> _WORK TO BE COMPLETED_
Here are the records. Write out exactly the lines between the one holding "Given: Click the firework" and the one holding "Screen dimensions: 1255x875", inclusive.

DATA FOR ANALYSIS: Begin

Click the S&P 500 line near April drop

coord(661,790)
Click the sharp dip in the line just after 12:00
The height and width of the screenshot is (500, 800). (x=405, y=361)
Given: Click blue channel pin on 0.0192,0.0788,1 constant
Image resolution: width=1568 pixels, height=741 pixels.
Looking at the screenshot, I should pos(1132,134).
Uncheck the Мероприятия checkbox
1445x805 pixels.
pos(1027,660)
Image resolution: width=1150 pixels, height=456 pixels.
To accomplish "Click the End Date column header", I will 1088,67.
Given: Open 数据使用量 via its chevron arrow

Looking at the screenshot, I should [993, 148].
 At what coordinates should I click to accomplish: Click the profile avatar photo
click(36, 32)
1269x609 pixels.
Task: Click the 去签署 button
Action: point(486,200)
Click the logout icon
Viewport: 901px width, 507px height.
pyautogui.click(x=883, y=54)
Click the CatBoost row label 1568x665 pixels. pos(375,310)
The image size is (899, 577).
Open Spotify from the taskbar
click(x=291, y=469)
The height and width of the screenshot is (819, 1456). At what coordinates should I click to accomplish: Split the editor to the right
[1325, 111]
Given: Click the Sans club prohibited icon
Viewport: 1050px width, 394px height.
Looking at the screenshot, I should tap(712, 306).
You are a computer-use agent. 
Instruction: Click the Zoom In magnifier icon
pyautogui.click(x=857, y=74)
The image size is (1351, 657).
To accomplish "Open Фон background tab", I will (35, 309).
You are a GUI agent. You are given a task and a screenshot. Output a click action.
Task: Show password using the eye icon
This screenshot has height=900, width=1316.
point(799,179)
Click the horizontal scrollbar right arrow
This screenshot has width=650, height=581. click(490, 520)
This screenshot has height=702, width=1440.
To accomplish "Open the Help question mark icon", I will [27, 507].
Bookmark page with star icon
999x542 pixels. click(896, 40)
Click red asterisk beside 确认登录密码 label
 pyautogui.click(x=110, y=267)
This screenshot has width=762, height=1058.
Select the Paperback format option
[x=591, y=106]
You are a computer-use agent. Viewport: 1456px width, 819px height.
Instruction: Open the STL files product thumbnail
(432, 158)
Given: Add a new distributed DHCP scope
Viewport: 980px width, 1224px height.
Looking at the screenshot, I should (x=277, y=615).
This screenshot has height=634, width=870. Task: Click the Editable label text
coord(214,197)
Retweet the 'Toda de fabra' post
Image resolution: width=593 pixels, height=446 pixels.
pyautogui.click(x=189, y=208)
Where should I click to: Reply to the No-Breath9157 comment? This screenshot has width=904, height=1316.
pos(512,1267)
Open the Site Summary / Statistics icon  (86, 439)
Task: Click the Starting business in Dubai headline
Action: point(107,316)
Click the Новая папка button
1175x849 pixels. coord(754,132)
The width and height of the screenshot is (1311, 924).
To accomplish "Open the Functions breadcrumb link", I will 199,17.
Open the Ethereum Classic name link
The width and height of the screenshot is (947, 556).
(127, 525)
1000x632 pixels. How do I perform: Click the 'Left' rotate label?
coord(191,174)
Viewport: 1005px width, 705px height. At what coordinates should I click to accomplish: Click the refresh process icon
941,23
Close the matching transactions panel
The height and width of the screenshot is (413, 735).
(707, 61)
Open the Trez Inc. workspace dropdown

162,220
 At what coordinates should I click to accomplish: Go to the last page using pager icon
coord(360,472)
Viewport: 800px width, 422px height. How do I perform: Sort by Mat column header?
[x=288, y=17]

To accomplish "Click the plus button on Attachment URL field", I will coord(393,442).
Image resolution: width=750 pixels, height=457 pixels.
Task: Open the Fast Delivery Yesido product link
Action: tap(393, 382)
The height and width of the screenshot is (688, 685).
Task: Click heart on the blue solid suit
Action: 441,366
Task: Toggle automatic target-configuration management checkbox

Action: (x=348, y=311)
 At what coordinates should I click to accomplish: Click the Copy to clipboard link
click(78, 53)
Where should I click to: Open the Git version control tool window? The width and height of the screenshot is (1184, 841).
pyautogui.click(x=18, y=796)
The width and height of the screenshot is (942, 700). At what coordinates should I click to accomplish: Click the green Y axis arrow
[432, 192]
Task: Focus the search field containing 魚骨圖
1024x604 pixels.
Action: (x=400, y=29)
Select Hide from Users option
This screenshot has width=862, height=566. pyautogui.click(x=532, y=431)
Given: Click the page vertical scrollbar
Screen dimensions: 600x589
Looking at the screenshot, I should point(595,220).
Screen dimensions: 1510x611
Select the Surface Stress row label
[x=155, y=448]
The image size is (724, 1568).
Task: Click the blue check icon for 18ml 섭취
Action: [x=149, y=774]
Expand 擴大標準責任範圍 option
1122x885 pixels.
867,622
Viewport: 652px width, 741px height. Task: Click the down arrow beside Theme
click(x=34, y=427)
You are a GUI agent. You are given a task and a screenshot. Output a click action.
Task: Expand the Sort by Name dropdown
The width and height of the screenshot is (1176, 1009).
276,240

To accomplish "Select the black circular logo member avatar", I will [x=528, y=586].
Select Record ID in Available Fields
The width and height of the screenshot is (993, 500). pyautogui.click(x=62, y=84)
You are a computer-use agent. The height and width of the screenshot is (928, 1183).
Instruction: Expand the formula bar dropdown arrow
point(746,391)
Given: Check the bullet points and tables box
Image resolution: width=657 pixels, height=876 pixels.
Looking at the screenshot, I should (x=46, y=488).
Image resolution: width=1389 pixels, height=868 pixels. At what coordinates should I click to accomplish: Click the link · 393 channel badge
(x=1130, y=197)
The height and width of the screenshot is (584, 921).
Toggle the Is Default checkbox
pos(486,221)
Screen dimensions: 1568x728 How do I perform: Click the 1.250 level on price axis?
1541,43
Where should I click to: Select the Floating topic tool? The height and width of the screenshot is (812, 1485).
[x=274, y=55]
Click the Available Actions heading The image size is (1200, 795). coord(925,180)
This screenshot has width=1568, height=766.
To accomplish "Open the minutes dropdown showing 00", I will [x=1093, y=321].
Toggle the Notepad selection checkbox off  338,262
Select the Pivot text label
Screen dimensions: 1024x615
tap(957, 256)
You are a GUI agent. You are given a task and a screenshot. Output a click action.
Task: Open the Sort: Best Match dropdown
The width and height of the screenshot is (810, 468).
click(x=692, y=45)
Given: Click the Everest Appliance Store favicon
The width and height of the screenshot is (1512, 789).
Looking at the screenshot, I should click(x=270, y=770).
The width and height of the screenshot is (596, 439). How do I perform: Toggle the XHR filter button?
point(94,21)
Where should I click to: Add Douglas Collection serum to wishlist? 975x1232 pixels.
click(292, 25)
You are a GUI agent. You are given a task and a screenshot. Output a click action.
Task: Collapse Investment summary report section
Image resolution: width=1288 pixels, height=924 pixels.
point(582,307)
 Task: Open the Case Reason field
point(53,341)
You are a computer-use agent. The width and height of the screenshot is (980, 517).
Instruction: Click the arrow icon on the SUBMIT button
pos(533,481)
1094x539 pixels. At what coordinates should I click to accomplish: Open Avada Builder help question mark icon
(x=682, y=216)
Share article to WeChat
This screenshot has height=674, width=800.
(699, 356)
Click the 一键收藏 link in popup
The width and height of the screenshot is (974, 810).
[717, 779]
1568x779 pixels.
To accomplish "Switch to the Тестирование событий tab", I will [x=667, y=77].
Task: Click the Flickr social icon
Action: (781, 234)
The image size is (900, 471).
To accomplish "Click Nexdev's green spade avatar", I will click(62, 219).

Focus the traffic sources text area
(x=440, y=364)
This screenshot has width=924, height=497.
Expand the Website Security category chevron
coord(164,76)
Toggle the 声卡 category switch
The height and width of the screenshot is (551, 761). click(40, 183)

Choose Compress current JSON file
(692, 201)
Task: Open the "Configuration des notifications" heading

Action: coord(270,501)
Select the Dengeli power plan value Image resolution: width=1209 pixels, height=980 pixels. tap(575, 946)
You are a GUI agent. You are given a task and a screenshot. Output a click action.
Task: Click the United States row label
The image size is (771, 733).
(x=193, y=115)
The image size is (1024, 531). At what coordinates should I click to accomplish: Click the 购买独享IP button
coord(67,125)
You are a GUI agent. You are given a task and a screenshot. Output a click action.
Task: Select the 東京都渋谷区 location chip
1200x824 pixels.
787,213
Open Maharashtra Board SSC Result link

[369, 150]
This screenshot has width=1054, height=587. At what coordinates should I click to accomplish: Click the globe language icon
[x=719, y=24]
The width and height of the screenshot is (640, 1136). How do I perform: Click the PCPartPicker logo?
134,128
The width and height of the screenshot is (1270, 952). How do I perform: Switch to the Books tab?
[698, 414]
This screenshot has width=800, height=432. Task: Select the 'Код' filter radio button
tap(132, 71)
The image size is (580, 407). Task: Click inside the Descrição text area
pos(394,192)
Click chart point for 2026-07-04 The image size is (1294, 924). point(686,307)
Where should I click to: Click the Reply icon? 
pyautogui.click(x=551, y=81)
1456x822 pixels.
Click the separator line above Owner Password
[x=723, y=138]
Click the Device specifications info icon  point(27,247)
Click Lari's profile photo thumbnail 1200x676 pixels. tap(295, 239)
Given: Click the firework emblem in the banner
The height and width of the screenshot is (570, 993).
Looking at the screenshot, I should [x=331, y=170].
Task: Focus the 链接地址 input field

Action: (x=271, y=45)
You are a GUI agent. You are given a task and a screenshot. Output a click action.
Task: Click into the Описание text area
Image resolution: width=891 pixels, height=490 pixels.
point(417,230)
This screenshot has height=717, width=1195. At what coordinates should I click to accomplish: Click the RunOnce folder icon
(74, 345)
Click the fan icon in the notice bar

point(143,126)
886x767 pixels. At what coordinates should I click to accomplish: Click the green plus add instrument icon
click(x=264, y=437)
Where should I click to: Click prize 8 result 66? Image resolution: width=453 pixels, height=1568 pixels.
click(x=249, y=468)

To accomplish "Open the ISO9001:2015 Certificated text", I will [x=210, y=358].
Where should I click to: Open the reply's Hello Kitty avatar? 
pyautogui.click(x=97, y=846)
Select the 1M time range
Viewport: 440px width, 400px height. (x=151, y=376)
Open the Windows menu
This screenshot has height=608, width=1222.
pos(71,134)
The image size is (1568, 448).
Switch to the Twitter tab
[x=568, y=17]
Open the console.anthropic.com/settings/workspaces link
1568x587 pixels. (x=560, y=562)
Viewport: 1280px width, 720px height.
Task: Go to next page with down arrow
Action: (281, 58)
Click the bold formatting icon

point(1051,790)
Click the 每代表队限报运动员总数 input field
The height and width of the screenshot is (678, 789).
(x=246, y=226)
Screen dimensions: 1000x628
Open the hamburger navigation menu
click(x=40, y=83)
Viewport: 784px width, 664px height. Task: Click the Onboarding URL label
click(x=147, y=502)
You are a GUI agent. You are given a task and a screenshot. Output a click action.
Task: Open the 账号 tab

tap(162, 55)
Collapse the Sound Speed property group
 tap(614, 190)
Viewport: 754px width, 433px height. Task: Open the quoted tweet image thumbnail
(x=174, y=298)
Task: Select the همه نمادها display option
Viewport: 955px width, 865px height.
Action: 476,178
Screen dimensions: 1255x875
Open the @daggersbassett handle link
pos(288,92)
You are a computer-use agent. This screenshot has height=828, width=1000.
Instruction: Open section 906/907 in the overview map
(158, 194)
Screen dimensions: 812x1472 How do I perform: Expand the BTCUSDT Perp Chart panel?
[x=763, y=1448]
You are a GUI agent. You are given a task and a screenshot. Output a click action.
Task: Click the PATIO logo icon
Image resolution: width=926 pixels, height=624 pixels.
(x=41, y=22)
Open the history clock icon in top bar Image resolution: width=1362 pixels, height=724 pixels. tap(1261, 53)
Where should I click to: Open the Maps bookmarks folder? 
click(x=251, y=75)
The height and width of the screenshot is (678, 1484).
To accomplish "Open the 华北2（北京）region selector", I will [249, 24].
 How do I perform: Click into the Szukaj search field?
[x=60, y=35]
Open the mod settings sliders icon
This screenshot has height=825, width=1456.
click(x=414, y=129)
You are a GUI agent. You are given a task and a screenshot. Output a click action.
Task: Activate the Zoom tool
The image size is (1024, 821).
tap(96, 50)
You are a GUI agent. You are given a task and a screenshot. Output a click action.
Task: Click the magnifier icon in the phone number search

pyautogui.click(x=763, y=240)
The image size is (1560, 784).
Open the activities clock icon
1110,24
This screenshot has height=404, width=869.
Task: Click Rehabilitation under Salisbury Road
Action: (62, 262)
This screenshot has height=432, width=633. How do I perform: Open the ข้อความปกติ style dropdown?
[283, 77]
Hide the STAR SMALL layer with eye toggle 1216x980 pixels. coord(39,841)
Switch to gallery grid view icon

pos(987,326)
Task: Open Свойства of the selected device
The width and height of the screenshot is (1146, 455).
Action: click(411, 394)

DATA FOR ANALYSIS: End

> _WRITTEN ANSWER_
Given: Click the firework emblem in the banner
The height and width of the screenshot is (570, 993).
Looking at the screenshot, I should [x=331, y=170].
Task: Focus the 链接地址 input field

Action: (x=271, y=45)
You are a GUI agent. You are given a task and a screenshot. Output a click action.
Task: Click into the Описание text area
Image resolution: width=891 pixels, height=490 pixels.
point(417,230)
This screenshot has height=717, width=1195. At what coordinates should I click to accomplish: Click the RunOnce folder icon
(74, 345)
Click the fan icon in the notice bar

point(143,126)
886x767 pixels. At what coordinates should I click to accomplish: Click the green plus add instrument icon
click(x=264, y=437)
Where should I click to: Click prize 8 result 66? Image resolution: width=453 pixels, height=1568 pixels.
click(x=249, y=468)

To accomplish "Open the ISO9001:2015 Certificated text", I will [x=210, y=358].
Where should I click to: Open the reply's Hello Kitty avatar? 
pyautogui.click(x=97, y=846)
Select the 1M time range
Viewport: 440px width, 400px height. (x=151, y=376)
Open the Windows menu
This screenshot has height=608, width=1222.
pos(71,134)
The image size is (1568, 448).
Switch to the Twitter tab
[x=568, y=17]
Open the console.anthropic.com/settings/workspaces link
1568x587 pixels. (x=560, y=562)
Viewport: 1280px width, 720px height.
Task: Go to next page with down arrow
Action: (281, 58)
Click the bold formatting icon

point(1051,790)
Click the 每代表队限报运动员总数 input field
The height and width of the screenshot is (678, 789).
(x=246, y=226)
Screen dimensions: 1000x628
Open the hamburger navigation menu
click(x=40, y=83)
Viewport: 784px width, 664px height. Task: Click the Onboarding URL label
click(x=147, y=502)
You are a GUI agent. You are given a task and a screenshot. Output a click action.
Task: Open the 账号 tab

tap(162, 55)
Collapse the Sound Speed property group
 tap(614, 190)
Viewport: 754px width, 433px height. Task: Open the quoted tweet image thumbnail
(x=174, y=298)
Task: Select the همه نمادها display option
Viewport: 955px width, 865px height.
Action: 476,178
Screen dimensions: 1255x875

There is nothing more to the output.